Stated goal
Copy the data again, starting with the line that contains "Image resolution: width=406" and going on through the end of the data, keeping every line. Move each coordinate in the answers up by 12.

Entries shown

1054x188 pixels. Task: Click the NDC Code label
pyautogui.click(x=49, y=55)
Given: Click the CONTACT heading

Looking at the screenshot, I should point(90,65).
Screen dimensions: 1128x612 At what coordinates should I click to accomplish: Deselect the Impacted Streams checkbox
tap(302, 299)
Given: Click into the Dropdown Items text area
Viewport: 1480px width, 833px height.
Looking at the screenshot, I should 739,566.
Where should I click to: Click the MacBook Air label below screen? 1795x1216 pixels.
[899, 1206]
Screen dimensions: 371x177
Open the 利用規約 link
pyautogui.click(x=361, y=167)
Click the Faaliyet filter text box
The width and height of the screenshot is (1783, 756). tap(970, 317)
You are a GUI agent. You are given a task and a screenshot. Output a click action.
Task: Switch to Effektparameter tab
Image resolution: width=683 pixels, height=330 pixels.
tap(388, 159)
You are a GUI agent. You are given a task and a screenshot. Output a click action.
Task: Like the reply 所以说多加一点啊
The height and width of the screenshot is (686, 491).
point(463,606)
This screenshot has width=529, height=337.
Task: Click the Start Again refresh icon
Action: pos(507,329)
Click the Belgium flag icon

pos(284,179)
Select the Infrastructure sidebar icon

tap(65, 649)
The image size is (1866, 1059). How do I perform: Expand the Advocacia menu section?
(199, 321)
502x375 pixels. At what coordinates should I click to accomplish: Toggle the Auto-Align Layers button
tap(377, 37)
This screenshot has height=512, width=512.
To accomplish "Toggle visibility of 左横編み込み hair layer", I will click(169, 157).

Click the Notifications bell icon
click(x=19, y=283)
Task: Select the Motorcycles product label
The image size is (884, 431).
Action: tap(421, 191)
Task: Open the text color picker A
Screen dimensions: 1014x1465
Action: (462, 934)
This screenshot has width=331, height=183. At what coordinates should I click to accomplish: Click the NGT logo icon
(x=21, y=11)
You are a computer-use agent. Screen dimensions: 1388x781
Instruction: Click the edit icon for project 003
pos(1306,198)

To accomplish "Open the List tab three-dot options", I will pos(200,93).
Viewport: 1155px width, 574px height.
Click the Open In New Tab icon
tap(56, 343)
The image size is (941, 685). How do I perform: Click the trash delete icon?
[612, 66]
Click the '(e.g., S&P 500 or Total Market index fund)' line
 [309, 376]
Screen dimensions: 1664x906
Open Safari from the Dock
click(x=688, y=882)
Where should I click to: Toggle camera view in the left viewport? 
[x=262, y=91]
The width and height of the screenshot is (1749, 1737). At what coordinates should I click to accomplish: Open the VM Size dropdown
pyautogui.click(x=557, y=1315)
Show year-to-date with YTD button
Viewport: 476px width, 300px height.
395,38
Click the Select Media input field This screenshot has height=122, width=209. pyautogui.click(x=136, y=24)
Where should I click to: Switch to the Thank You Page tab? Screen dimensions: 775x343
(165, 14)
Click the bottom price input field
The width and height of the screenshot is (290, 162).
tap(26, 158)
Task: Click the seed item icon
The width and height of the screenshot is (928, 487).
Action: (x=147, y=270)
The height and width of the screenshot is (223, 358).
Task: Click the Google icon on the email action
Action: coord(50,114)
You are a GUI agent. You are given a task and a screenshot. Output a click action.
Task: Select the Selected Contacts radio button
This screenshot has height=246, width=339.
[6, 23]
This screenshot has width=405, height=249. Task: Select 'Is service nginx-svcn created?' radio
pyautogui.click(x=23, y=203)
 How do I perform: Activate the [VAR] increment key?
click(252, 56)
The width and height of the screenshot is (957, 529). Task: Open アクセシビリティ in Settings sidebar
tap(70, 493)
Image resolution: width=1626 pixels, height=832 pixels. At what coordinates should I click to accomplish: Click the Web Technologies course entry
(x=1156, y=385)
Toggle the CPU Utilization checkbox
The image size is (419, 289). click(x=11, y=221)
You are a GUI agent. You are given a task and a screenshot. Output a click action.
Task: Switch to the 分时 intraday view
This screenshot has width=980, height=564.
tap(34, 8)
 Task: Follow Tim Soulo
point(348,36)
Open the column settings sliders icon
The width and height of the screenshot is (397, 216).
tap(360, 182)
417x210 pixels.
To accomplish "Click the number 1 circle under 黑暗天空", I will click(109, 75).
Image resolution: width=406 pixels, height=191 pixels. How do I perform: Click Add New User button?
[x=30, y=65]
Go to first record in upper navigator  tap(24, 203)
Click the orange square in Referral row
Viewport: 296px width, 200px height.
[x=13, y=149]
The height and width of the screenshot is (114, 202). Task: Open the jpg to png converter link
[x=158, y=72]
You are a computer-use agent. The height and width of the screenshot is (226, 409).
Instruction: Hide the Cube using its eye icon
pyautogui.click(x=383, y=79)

Response to this exercise
Image resolution: width=406 pixels, height=191 pixels. How do I perform: Click Add New User button?
[x=42, y=77]
Go to first record in upper navigator  tap(36, 215)
Click the orange square in Referral row
Viewport: 296px width, 200px height.
[x=25, y=161]
The height and width of the screenshot is (114, 202). Task: Open the jpg to png converter link
[x=170, y=84]
You are a computer-use agent. The height and width of the screenshot is (226, 409).
Instruction: Hide the Cube using its eye icon
pyautogui.click(x=395, y=91)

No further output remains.